Saved entries
--
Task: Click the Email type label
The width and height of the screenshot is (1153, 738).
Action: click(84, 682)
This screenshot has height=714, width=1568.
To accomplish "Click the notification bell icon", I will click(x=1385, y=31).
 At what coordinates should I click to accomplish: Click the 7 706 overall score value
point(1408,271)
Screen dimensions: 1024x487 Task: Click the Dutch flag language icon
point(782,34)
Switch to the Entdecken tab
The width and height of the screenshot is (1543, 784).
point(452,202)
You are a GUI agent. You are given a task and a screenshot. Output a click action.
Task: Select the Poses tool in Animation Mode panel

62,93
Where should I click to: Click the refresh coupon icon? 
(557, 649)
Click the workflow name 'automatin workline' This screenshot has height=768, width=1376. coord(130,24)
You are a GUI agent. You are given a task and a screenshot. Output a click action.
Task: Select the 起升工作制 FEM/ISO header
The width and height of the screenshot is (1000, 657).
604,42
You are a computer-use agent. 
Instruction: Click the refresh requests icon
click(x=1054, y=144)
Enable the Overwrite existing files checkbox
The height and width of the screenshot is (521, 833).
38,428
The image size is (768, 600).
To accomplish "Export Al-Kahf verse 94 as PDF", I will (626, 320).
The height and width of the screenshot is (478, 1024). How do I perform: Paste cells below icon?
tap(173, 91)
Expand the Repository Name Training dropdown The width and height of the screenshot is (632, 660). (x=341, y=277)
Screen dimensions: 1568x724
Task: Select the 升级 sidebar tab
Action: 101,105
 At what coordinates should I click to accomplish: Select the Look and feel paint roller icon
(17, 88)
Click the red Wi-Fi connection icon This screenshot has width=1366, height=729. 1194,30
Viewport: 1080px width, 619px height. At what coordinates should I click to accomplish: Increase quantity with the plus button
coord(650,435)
--
The expected result is every record above, duplicated exactly.

**WRITTEN REPLY:**
Task: Click the Email type label
The width and height of the screenshot is (1153, 738).
Action: click(84, 682)
This screenshot has height=714, width=1568.
To accomplish "Click the notification bell icon", I will click(x=1385, y=31).
 At what coordinates should I click to accomplish: Click the 7 706 overall score value
point(1408,271)
Screen dimensions: 1024x487 Task: Click the Dutch flag language icon
point(782,34)
Switch to the Entdecken tab
The width and height of the screenshot is (1543, 784).
point(452,202)
You are a GUI agent. You are given a task and a screenshot. Output a click action.
Task: Select the Poses tool in Animation Mode panel

62,93
Where should I click to: Click the refresh coupon icon? 
(557, 649)
Click the workflow name 'automatin workline' This screenshot has height=768, width=1376. coord(130,24)
You are a GUI agent. You are given a task and a screenshot. Output a click action.
Task: Select the 起升工作制 FEM/ISO header
The width and height of the screenshot is (1000, 657).
604,42
You are a computer-use agent. 
Instruction: Click the refresh requests icon
click(x=1054, y=144)
Enable the Overwrite existing files checkbox
The height and width of the screenshot is (521, 833).
38,428
The image size is (768, 600).
To accomplish "Export Al-Kahf verse 94 as PDF", I will (626, 320).
The height and width of the screenshot is (478, 1024). How do I perform: Paste cells below icon?
tap(173, 91)
Expand the Repository Name Training dropdown The width and height of the screenshot is (632, 660). (x=341, y=277)
Screen dimensions: 1568x724
Task: Select the 升级 sidebar tab
Action: 101,105
 At what coordinates should I click to accomplish: Select the Look and feel paint roller icon
(17, 88)
Click the red Wi-Fi connection icon This screenshot has width=1366, height=729. 1194,30
Viewport: 1080px width, 619px height. At what coordinates should I click to accomplish: Increase quantity with the plus button
coord(650,435)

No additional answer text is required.